Das portugiesisch-amerikanische Abkommen über den Stützpunkt Lajes feiert sein 75-jähriges Bestehen, doch der Konflikt im Nahen Osten hat die internationale Aufmerksamkeit erneut auf diese strategisch wichtige Infrastruktur gelenkt, die sich auf der Insel Terceira auf den Azoren befindet. Der Stützpunkt ist aufgrund seiner geografischen Lage und militärischen Bedeutung erneut von geopolitischem Interesse.
Der Europaabgeordnete Paulo Rangel hat bereits öffentlich die Möglichkeit einer Überarbeitung des Abkommens mit den Vereinigten Staaten eingeräumt und signalisiert, dass diese Überarbeitung stattfinden könnte, wenn der Krieg im Iran endet. Das ursprüngliche Abkommen wurde 1995 reformuliert, um die Bedingungen der militärischen Zusammenarbeit zwischen Portugal und den Vereinigten Staaten an die geopolitischen Gegebenheiten jener Zeit anzupassen.

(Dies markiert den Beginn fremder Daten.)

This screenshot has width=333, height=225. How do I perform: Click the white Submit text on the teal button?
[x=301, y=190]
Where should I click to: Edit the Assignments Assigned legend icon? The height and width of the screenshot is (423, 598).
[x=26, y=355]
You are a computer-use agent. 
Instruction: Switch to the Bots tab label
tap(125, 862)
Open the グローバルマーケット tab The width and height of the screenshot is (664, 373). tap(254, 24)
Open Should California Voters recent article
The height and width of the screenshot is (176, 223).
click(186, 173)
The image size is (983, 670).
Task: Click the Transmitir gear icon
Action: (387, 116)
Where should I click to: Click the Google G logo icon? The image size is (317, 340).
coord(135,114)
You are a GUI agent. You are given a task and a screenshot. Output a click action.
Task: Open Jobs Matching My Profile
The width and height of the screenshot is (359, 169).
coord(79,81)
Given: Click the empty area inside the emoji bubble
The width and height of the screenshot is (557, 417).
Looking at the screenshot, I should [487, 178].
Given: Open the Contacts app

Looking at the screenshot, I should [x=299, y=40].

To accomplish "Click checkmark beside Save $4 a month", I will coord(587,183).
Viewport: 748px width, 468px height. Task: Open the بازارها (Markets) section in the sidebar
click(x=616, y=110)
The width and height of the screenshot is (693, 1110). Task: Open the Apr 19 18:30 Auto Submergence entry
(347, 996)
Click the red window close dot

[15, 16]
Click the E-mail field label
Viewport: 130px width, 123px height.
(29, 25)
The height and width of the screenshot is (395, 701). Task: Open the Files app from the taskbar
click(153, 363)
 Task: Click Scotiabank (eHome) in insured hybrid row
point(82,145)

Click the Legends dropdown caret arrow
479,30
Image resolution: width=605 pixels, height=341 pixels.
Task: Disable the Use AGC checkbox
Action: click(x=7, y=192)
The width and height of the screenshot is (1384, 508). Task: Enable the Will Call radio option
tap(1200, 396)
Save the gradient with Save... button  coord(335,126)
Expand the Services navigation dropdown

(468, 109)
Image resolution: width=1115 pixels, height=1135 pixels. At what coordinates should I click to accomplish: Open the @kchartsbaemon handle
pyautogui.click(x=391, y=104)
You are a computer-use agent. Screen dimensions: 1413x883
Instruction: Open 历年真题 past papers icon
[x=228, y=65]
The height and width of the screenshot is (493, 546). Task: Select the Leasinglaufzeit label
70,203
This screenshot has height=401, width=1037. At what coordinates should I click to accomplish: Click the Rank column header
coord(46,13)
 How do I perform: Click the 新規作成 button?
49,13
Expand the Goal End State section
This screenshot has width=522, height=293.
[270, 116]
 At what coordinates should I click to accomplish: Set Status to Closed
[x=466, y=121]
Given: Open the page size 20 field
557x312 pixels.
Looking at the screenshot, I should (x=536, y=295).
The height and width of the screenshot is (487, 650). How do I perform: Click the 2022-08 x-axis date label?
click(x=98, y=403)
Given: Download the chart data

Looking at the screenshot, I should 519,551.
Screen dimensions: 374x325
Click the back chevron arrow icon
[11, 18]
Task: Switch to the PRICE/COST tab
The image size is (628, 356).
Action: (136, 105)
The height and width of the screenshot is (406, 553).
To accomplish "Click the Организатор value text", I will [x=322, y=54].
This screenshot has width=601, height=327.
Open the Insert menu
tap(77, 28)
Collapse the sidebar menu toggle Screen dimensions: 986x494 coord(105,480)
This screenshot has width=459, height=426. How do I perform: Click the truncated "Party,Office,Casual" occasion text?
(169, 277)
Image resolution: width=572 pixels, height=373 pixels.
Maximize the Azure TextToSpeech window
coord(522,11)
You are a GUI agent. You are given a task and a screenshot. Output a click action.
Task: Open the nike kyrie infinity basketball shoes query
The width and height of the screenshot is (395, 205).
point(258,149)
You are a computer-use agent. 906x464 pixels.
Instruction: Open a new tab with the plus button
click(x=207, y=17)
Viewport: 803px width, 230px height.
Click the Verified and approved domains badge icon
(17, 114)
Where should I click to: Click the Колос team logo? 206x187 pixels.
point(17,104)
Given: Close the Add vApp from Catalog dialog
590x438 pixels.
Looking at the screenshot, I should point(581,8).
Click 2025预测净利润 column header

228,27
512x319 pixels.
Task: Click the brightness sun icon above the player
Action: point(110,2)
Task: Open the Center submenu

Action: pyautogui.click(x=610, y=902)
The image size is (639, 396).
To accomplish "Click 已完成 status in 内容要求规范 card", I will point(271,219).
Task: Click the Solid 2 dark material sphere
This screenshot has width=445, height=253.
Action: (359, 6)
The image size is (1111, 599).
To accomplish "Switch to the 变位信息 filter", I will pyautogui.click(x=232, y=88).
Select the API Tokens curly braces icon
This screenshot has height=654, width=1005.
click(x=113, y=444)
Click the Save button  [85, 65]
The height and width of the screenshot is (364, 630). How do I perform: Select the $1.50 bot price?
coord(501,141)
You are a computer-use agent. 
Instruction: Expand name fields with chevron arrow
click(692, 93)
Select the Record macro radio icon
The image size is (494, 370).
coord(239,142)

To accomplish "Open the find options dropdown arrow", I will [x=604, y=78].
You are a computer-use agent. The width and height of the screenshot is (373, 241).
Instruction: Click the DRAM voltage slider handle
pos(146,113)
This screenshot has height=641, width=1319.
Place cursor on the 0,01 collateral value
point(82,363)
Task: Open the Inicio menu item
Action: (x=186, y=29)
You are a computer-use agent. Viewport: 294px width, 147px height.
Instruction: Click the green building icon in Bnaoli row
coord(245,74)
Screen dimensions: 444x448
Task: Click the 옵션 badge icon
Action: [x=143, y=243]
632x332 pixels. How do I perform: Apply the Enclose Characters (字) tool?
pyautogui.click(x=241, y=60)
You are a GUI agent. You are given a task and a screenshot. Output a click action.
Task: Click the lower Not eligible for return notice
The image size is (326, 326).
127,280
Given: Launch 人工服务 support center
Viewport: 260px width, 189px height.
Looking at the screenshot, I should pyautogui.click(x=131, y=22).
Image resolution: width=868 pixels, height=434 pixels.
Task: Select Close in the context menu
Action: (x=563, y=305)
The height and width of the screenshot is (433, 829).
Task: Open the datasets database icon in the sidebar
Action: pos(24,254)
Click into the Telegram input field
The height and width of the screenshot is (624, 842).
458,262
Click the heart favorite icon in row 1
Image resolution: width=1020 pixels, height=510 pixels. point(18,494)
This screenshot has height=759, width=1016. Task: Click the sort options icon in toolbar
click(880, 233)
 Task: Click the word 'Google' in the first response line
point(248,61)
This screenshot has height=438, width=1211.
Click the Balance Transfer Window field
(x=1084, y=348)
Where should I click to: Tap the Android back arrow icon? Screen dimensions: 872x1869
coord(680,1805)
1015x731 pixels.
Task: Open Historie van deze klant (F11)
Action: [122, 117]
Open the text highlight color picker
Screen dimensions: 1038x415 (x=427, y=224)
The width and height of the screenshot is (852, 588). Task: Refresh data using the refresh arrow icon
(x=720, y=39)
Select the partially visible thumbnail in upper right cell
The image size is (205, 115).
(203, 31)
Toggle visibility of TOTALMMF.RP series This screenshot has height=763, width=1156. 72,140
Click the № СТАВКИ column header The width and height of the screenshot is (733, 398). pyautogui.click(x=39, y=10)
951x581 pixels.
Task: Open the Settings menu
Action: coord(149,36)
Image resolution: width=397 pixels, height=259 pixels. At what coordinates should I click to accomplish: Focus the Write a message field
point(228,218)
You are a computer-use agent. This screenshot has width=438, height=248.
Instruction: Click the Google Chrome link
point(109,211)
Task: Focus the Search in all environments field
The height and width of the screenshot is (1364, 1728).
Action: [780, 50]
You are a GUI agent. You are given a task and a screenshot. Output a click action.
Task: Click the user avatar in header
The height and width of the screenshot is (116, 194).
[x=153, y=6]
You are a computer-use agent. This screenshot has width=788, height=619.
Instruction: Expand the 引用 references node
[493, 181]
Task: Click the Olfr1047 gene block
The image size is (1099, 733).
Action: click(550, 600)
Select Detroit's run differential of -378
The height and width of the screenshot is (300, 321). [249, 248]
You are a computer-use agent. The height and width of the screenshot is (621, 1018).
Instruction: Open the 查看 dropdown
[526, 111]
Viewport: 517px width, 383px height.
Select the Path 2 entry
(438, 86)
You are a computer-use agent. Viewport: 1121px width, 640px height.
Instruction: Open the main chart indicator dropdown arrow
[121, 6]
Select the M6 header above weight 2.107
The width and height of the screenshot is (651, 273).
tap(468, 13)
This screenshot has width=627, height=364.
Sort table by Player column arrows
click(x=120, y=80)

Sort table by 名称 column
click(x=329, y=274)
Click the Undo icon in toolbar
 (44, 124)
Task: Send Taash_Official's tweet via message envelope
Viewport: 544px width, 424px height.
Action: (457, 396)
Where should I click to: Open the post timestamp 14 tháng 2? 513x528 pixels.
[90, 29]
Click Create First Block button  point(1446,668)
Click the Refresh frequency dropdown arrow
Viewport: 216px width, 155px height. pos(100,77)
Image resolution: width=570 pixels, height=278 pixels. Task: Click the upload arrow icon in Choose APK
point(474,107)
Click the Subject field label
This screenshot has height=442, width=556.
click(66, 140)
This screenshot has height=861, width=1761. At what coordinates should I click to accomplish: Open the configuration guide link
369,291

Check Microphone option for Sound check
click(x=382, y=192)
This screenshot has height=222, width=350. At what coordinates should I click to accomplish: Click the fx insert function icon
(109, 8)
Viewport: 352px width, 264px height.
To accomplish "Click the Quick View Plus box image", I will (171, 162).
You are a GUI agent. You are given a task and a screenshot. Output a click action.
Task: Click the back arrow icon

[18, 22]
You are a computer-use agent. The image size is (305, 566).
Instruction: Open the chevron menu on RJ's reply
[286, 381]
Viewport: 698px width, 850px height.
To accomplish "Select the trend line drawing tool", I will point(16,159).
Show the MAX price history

Der Stützpunkt Lajes gilt als wichtiges Element in der amerikanischen Militärstrategie im Nordatlantik und dient als logistischer und militärischer Stützpunkt. Das erneuerte Interesse am Abkommen entsteht in einem Kontext regionaler Spannungen, der die azoreanische Infrastruktur erneut ins Zentrum der portugiesisch-amerikanischen bilateralen Beziehungen rückt.